--- Begin Information provided ---

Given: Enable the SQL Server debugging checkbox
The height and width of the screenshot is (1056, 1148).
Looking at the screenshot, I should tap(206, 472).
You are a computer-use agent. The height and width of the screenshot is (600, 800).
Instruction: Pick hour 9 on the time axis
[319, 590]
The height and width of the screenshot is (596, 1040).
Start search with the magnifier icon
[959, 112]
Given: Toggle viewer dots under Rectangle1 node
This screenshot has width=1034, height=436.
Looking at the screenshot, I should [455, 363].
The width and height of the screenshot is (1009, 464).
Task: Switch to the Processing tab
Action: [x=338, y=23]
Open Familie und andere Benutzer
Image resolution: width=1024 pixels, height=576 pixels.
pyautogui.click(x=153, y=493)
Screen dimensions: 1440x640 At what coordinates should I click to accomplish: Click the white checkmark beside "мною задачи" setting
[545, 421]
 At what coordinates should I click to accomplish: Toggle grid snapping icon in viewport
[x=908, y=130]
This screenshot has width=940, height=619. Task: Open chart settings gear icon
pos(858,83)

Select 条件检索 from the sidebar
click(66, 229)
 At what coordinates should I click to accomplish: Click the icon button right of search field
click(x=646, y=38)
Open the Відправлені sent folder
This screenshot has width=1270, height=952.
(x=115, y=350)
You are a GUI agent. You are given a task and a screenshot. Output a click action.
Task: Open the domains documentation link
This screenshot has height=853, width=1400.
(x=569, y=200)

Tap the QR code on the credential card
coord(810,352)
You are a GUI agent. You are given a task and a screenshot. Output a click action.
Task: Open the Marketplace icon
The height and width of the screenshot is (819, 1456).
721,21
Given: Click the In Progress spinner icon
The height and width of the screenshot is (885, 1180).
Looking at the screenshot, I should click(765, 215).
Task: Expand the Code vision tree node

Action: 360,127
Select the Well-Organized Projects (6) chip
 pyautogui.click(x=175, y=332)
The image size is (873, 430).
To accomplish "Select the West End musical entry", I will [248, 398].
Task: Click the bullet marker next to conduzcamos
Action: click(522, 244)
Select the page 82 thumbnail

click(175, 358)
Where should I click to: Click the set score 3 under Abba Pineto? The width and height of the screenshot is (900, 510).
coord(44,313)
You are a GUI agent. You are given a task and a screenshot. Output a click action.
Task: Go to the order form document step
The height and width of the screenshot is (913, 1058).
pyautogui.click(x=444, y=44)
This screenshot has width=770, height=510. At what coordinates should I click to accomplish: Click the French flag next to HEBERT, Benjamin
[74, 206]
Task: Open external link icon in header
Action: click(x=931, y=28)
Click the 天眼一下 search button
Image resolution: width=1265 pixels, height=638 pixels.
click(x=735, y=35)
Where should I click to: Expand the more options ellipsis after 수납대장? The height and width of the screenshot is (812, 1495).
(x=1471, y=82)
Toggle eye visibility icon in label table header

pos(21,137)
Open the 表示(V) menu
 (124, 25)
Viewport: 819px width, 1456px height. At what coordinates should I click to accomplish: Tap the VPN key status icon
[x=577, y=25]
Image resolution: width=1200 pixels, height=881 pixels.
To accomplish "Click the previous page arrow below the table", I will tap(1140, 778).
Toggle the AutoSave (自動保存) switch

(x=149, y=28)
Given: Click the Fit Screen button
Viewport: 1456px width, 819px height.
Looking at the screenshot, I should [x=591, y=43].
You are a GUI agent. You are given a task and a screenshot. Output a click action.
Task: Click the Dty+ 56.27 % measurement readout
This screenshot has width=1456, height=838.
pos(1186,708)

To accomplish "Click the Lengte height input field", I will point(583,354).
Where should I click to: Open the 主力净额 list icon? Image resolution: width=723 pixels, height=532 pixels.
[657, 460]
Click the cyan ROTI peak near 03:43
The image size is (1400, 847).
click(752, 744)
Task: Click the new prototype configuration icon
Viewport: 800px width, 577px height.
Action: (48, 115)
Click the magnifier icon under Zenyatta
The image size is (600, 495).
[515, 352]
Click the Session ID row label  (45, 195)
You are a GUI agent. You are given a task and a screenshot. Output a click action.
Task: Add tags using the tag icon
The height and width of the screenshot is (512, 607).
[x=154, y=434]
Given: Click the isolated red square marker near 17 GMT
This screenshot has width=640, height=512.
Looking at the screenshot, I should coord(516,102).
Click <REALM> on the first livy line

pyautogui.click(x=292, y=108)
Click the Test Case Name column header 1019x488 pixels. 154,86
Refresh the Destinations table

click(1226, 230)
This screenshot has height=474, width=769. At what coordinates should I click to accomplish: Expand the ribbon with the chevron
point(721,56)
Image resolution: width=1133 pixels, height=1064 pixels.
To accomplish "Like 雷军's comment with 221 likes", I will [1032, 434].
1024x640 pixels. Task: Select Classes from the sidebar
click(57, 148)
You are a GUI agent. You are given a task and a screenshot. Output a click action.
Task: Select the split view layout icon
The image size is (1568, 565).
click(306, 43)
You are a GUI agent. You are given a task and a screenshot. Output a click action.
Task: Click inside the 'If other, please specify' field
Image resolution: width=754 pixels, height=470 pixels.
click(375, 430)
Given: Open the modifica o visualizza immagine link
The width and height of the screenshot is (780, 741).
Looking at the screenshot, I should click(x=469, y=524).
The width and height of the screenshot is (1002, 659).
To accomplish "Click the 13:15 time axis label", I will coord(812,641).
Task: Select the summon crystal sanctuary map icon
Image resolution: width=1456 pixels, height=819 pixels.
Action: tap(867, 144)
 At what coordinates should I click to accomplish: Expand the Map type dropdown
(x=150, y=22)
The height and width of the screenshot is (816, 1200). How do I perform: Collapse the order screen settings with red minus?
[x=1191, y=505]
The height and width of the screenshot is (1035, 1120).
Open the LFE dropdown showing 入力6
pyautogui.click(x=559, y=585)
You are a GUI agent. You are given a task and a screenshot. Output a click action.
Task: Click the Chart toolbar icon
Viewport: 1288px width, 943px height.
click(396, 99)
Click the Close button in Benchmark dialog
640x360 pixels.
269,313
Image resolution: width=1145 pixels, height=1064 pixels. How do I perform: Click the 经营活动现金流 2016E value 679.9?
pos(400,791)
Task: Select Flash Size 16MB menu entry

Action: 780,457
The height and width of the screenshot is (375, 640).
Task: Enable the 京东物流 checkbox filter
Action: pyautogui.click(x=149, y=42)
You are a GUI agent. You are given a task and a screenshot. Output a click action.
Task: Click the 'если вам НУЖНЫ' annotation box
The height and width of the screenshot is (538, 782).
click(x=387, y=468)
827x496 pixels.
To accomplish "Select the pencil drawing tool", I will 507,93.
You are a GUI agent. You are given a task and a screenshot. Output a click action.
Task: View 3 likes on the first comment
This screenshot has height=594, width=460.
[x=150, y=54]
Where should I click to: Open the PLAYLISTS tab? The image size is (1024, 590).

--- End Information provided ---

# Set task
Format the records above as a JSON array of strings, with one string for each line and blank lines omitted.

# Expected answer
[
  "Given: Enable the SQL Server debugging checkbox",
  "The height and width of the screenshot is (1056, 1148).",
  "Looking at the screenshot, I should tap(206, 472).",
  "You are a computer-use agent. The height and width of the screenshot is (600, 800).",
  "Instruction: Pick hour 9 on the time axis",
  "[319, 590]",
  "The height and width of the screenshot is (596, 1040).",
  "Start search with the magnifier icon",
  "[959, 112]",
  "Given: Toggle viewer dots under Rectangle1 node",
  "This screenshot has width=1034, height=436.",
  "Looking at the screenshot, I should [455, 363].",
  "The width and height of the screenshot is (1009, 464).",
  "Task: Switch to the Processing tab",
  "Action: [x=338, y=23]",
  "Open Familie und andere Benutzer",
  "Image resolution: width=1024 pixels, height=576 pixels.",
  "pyautogui.click(x=153, y=493)",
  "Screen dimensions: 1440x640 At what coordinates should I click to accomplish: Click the white checkmark beside \"мною задачи\" setting",
  "[545, 421]",
  " At what coordinates should I click to accomplish: Toggle grid snapping icon in viewport",
  "[x=908, y=130]",
  "This screenshot has width=940, height=619. Task: Open chart settings gear icon",
  "pos(858,83)",
  "Select 条件检索 from the sidebar",
  "click(66, 229)",
  " At what coordinates should I click to accomplish: Click the icon button right of search field",
  "click(x=646, y=38)",
  "Open the Відправлені sent folder",
  "This screenshot has width=1270, height=952.",
  "(x=115, y=350)",
  "You are a GUI agent. You are given a task and a screenshot. Output a click action.",
  "Task: Open the domains documentation link",
  "This screenshot has height=853, width=1400.",
  "(x=569, y=200)",
  "Tap the QR code on the credential card",
  "coord(810,352)",
  "You are a GUI agent. You are given a task and a screenshot. Output a click action.",
  "Task: Open the Marketplace icon",
  "The height and width of the screenshot is (819, 1456).",
  "721,21",
  "Given: Click the In Progress spinner icon",
  "The height and width of the screenshot is (885, 1180).",
  "Looking at the screenshot, I should click(765, 215).",
  "Task: Expand the Code vision tree node",
  "Action: 360,127",
  "Select the Well-Organized Projects (6) chip",
  " pyautogui.click(x=175, y=332)",
  "The image size is (873, 430).",
  "To accomplish \"Select the West End musical entry\", I will [248, 398].",
  "Task: Click the bullet marker next to conduzcamos",
  "Action: click(522, 244)",
  "Select the page 82 thumbnail",
  "click(175, 358)",
  "Where should I click to: Click the set score 3 under Abba Pineto? The width and height of the screenshot is (900, 510).",
  "coord(44,313)",
  "You are a GUI agent. You are given a task and a screenshot. Output a click action.",
  "Task: Go to the order form document step",
  "The height and width of the screenshot is (913, 1058).",
  "pyautogui.click(x=444, y=44)",
  "This screenshot has width=770, height=510. At what coordinates should I click to accomplish: Click the French flag next to HEBERT, Benjamin",
  "[74, 206]",
  "Task: Open external link icon in header",
  "Action: click(x=931, y=28)",
  "Click the 天眼一下 search button",
  "Image resolution: width=1265 pixels, height=638 pixels.",
  "click(x=735, y=35)",
  "Where should I click to: Expand the more options ellipsis after 수납대장? The height and width of the screenshot is (812, 1495).",
  "(x=1471, y=82)",
  "Toggle eye visibility icon in label table header",
  "pos(21,137)",
  "Open the 表示(V) menu",
  " (124, 25)",
  "Viewport: 819px width, 1456px height. At what coordinates should I click to accomplish: Tap the VPN key status icon",
  "[x=577, y=25]",
  "Image resolution: width=1200 pixels, height=881 pixels.",
  "To accomplish \"Click the previous page arrow below the table\", I will tap(1140, 778).",
  "Toggle the AutoSave (自動保存) switch",
  "(x=149, y=28)",
  "Given: Click the Fit Screen button",
  "Viewport: 1456px width, 819px height.",
  "Looking at the screenshot, I should [x=591, y=43].",
  "You are a GUI agent. You are given a task and a screenshot. Output a click action.",
  "Task: Click the Dty+ 56.27 % measurement readout",
  "This screenshot has width=1456, height=838.",
  "pos(1186,708)",
  "To accomplish \"Click the Lengte height input field\", I will point(583,354).",
  "Where should I click to: Open the 主力净额 list icon? Image resolution: width=723 pixels, height=532 pixels.",
  "[657, 460]",
  "Click the cyan ROTI peak near 03:43",
  "The image size is (1400, 847).",
  "click(752, 744)",
  "Task: Click the new prototype configuration icon",
  "Viewport: 800px width, 577px height.",
  "Action: (48, 115)",
  "Click the magnifier icon under Zenyatta",
  "The image size is (600, 495).",
  "[515, 352]",
  "Click the Session ID row label  (45, 195)",
  "You are a GUI agent. You are given a task and a screenshot. Output a click action.",
  "Task: Add tags using the tag icon",
  "The height and width of the screenshot is (512, 607).",
  "[x=154, y=434]",
  "Given: Click the isolated red square marker near 17 GMT",
  "This screenshot has width=640, height=512.",
  "Looking at the screenshot, I should coord(516,102).",
  "Click <REALM> on the first livy line",
  "pyautogui.click(x=292, y=108)",
  "Click the Test Case Name column header 1019x488 pixels. 154,86",
  "Refresh the Destinations table",
  "click(1226, 230)",
  "This screenshot has height=474, width=769. At what coordinates should I click to accomplish: Expand the ribbon with the chevron",
  "point(721,56)",
  "Image resolution: width=1133 pixels, height=1064 pixels.",
  "To accomplish \"Like 雷军's comment with 221 likes\", I will [1032, 434].",
  "1024x640 pixels. Task: Select Classes from the sidebar",
  "click(57, 148)",
  "You are a GUI agent. You are given a task and a screenshot. Output a click action.",
  "Task: Select the split view layout icon",
  "The image size is (1568, 565).",
  "click(306, 43)",
  "You are a GUI agent. You are given a task and a screenshot. Output a click action.",
  "Task: Click inside the 'If other, please specify' field",
  "Image resolution: width=754 pixels, height=470 pixels.",
  "click(375, 430)",
  "Given: Open the modifica o visualizza immagine link",
  "The width and height of the screenshot is (780, 741).",
  "Looking at the screenshot, I should click(x=469, y=524).",
  "The width and height of the screenshot is (1002, 659).",
  "To accomplish \"Click the 13:15 time axis label\", I will coord(812,641).",
  "Task: Select the summon crystal sanctuary map icon",
  "Image resolution: width=1456 pixels, height=819 pixels.",
  "Action: tap(867, 144)",
  " At what coordinates should I click to accomplish: Expand the Map type dropdown",
  "(x=150, y=22)",
  "The height and width of the screenshot is (816, 1200). How do I perform: Collapse the order screen settings with red minus?",
  "[x=1191, y=505]",
  "The height and width of the screenshot is (1035, 1120).",
  "Open the LFE dropdown showing 入力6",
  "pyautogui.click(x=559, y=585)",
  "You are a GUI agent. You are given a task and a screenshot. Output a click action.",
  "Task: Click the Chart toolbar icon",
  "Viewport: 1288px width, 943px height.",
  "click(396, 99)",
  "Click the Close button in Benchmark dialog",
  "640x360 pixels.",
  "269,313",
  "Image resolution: width=1145 pixels, height=1064 pixels. How do I perform: Click the 经营活动现金流 2016E value 679.9?",
  "pos(400,791)",
  "Task: Select Flash Size 16MB menu entry",
  "Action: 780,457",
  "The height and width of the screenshot is (375, 640).",
  "Task: Enable the 京东物流 checkbox filter",
  "Action: pyautogui.click(x=149, y=42)",
  "You are a GUI agent. You are given a task and a screenshot. Output a click action.",
  "Task: Click the 'если вам НУЖНЫ' annotation box",
  "The height and width of the screenshot is (538, 782).",
  "click(x=387, y=468)",
  "827x496 pixels.",
  "To accomplish \"Select the pencil drawing tool\", I will 507,93.",
  "You are a GUI agent. You are given a task and a screenshot. Output a click action.",
  "Task: View 3 likes on the first comment",
  "This screenshot has height=594, width=460.",
  "[x=150, y=54]",
  "Where should I click to: Open the PLAYLISTS tab? The image size is (1024, 590)."
]